Yeah right… the old urban legends again. Linux is all crap and BSD is pure quality!
> Btw. for all of these benchmarks always the latest
> patches were used
You are wrong again. Jeff was using 2.6.23 and testing it against bleeding-edge FreeBSD, even though Ingo’s development branch of CFS had lot’s of improvements.
Debian still doesn’t have 2.6.23 even in Experimental.
Of course, they are always somewhat behind
Well the problem with this particular benchmark is another thing. Who has access to an 8-way SMP machine? I guess most of the core-kernel hackers (which includes Ingo) work from home. So he has to call someone at Redhat to test his patches on a big machine. Usually you have to reserve your spot in advance (it was like this when I did an internship at IBM). At least thats what I would think. So it’s not that easy to validate the benchmarks.

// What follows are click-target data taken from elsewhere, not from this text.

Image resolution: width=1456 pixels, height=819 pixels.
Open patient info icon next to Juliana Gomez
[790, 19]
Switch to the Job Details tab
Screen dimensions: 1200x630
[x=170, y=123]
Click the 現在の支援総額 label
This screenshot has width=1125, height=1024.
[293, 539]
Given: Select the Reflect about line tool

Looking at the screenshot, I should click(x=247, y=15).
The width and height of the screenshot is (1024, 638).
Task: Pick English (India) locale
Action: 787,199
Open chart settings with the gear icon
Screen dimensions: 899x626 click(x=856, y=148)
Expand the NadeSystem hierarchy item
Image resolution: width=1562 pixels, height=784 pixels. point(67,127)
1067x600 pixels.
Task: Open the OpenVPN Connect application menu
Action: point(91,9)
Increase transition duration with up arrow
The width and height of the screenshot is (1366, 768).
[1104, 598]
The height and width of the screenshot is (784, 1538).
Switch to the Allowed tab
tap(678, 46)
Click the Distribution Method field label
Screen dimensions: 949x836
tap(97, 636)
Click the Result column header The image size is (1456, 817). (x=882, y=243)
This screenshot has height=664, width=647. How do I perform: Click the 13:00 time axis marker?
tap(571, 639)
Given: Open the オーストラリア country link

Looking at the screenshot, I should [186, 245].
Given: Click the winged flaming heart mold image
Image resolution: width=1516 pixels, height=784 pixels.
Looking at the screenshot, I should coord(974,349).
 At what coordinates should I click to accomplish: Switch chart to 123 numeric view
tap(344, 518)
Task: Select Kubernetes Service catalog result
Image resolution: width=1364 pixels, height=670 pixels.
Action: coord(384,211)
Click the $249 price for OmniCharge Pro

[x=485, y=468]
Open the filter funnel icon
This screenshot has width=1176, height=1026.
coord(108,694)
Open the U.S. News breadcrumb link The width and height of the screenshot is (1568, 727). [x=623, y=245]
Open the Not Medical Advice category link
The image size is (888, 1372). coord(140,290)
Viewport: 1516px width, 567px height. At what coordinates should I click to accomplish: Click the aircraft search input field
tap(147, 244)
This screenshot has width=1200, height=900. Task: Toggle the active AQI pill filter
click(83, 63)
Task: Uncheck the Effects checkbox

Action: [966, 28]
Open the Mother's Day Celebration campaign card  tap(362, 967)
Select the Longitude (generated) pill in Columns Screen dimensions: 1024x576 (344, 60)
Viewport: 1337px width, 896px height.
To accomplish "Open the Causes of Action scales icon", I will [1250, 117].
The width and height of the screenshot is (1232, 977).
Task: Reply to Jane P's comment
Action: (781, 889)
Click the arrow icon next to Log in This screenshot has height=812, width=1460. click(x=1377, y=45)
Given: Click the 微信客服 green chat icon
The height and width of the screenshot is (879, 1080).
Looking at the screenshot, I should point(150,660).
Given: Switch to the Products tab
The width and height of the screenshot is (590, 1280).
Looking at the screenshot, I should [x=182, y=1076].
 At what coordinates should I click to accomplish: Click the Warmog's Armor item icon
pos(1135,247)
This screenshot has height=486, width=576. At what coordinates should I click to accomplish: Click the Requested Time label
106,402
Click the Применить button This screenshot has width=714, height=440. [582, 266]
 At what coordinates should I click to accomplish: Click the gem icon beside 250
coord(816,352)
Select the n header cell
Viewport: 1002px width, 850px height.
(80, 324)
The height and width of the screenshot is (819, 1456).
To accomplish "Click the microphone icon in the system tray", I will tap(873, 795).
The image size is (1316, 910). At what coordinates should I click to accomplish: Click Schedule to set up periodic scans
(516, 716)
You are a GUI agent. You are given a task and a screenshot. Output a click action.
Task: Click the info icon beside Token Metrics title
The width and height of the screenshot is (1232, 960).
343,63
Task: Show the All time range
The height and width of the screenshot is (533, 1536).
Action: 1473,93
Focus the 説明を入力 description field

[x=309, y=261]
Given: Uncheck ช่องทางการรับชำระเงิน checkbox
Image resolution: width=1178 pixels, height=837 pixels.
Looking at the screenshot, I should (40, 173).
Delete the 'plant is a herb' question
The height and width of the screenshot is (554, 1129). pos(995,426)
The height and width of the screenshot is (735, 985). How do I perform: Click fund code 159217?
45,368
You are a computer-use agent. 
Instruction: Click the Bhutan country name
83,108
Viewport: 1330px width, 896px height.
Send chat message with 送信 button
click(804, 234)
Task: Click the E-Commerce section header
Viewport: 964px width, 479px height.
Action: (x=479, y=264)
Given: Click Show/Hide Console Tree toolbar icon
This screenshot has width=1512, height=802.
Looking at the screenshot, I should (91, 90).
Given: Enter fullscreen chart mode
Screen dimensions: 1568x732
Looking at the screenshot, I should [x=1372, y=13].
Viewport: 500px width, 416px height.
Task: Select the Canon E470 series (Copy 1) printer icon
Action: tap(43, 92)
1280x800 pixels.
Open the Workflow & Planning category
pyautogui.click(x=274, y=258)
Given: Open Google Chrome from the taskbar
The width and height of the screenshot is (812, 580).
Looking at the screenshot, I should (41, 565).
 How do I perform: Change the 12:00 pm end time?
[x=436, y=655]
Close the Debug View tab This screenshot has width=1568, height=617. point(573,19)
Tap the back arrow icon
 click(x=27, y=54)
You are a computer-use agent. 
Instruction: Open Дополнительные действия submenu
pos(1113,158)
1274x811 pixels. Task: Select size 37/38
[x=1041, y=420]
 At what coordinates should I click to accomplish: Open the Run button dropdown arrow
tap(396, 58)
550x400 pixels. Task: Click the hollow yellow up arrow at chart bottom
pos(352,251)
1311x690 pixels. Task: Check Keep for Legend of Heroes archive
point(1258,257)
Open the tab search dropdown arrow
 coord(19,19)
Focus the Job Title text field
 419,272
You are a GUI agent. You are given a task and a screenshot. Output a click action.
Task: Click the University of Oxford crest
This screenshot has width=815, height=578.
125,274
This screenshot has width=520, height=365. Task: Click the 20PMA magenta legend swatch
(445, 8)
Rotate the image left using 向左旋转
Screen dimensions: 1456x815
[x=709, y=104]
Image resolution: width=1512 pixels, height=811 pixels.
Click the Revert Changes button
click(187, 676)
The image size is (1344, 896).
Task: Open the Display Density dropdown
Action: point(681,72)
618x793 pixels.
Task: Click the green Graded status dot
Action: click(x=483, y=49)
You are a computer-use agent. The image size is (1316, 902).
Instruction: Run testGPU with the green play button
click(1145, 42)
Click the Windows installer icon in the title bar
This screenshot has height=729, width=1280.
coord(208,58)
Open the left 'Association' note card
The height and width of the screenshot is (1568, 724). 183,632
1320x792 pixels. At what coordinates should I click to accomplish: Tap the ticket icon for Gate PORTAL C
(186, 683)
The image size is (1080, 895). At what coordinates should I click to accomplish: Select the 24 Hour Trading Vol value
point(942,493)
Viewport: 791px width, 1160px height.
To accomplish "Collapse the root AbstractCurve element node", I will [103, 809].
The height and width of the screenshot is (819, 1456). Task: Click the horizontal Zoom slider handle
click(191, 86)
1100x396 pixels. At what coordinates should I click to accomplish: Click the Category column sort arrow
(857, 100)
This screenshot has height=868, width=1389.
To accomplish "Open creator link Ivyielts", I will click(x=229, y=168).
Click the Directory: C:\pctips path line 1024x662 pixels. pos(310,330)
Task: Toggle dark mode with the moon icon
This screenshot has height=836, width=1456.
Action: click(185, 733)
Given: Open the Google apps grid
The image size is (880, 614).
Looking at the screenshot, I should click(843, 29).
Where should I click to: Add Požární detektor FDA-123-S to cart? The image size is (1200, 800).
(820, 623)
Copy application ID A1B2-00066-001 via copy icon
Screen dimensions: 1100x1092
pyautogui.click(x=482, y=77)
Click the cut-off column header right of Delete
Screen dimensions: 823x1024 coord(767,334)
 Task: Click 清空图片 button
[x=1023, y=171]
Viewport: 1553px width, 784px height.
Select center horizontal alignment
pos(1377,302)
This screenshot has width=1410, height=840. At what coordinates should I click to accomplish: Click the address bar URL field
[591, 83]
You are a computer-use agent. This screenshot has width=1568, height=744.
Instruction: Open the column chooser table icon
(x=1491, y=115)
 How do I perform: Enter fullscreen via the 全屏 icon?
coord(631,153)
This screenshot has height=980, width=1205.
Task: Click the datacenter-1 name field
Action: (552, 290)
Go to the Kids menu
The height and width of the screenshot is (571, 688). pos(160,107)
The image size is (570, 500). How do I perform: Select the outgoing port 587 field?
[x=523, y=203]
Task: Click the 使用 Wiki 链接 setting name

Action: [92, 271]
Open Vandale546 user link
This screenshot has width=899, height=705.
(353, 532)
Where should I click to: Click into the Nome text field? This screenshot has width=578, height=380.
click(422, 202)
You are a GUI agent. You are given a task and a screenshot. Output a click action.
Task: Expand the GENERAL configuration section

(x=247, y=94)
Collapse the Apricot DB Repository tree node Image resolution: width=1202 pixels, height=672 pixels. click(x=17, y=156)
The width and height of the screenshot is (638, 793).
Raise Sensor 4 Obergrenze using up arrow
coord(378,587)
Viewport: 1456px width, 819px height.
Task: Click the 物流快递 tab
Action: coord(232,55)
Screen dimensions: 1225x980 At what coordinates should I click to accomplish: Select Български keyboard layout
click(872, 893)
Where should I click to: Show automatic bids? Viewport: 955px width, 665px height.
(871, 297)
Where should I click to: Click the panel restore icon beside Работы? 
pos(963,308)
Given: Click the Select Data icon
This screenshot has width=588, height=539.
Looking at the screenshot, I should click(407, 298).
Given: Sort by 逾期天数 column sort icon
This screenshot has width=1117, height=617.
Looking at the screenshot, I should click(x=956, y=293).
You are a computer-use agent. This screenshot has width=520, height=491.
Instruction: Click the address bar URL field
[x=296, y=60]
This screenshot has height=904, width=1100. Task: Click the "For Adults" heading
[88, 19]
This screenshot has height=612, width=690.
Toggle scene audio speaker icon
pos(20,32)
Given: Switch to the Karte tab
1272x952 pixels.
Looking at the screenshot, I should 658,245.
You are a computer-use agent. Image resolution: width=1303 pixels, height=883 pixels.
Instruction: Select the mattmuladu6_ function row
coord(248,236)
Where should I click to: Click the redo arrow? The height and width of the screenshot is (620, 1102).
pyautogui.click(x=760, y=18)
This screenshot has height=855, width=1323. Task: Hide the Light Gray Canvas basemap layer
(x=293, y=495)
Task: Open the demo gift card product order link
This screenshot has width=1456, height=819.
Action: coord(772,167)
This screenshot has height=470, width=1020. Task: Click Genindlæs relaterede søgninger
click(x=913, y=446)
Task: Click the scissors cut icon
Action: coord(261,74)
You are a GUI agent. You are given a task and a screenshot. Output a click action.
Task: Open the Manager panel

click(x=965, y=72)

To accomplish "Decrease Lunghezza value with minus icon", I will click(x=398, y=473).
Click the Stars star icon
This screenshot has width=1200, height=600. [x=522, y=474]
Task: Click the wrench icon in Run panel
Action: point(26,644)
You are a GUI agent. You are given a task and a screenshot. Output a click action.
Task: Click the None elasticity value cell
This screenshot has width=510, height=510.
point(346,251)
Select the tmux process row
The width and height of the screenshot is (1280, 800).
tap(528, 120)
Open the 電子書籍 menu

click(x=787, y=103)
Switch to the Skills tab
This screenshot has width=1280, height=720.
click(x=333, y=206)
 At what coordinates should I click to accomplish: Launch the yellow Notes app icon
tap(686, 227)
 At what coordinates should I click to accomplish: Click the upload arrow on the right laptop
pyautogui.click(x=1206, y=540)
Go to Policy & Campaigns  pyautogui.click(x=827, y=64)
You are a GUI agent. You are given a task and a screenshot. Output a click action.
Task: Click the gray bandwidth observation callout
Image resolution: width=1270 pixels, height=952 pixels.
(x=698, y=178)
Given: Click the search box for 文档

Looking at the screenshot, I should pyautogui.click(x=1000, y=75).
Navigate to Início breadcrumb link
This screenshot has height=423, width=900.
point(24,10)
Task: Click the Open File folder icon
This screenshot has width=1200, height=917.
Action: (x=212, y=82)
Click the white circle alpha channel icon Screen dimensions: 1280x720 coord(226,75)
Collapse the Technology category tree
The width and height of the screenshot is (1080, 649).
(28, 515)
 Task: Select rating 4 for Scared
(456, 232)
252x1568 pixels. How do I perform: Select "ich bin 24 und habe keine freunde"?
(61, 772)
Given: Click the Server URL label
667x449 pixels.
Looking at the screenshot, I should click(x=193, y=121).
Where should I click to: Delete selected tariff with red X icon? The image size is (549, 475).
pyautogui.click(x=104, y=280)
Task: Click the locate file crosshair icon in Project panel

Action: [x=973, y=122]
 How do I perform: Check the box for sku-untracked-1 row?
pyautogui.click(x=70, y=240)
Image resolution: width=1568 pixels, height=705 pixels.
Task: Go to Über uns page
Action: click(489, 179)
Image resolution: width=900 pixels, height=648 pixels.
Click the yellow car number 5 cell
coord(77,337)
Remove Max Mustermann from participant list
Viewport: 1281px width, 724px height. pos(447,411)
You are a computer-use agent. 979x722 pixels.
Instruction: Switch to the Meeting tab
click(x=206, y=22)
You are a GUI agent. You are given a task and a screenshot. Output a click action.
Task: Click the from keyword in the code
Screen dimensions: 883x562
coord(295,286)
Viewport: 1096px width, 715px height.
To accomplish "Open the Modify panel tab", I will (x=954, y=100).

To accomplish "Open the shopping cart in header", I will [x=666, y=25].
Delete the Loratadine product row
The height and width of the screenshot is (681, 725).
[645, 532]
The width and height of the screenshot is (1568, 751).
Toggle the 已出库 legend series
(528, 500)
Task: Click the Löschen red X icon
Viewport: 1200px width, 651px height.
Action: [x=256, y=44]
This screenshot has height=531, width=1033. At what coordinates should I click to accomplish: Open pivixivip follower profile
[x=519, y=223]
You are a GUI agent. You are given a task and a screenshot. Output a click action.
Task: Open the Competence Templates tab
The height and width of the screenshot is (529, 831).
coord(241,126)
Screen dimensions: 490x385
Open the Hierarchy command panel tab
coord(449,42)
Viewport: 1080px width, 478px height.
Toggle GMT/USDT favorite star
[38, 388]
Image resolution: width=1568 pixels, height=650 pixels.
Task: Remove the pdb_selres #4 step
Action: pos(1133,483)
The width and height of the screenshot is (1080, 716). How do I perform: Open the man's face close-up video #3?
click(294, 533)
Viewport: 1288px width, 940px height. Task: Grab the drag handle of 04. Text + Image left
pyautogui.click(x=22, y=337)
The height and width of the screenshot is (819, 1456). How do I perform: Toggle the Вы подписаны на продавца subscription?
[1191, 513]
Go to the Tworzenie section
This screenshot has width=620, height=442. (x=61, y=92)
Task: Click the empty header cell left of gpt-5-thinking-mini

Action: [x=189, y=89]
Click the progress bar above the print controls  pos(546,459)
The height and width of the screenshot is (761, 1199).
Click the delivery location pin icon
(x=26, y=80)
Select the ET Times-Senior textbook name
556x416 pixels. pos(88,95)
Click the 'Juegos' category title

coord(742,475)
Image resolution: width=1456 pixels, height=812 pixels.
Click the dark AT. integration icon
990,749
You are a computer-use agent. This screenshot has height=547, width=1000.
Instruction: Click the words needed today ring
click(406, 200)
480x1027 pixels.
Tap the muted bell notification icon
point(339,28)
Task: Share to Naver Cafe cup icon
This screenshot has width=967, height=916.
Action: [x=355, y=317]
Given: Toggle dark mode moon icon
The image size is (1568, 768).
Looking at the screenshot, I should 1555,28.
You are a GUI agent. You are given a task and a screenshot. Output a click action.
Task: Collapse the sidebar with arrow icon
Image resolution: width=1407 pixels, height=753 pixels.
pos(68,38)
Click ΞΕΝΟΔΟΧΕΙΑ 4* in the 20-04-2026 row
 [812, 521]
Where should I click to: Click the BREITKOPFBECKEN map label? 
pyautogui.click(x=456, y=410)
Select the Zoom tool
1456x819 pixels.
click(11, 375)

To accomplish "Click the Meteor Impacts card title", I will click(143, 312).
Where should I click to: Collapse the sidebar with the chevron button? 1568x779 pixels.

$1500 and you can build one with 8GB ram.
$2000 and you can buy one from dell with 8GB ram
That’s the price of desktop machines 10 years ago.
Most Linux Kernel Hackers are working maybe at home, but they are working for a company (more than 60% of the kernel development is done by companies). Last not least the benchmarks were in (positive) discussion even at the LKML. It’s obvious that most people in this comments don’t have any clue what they’re talking about, so it will always end in a flamewar.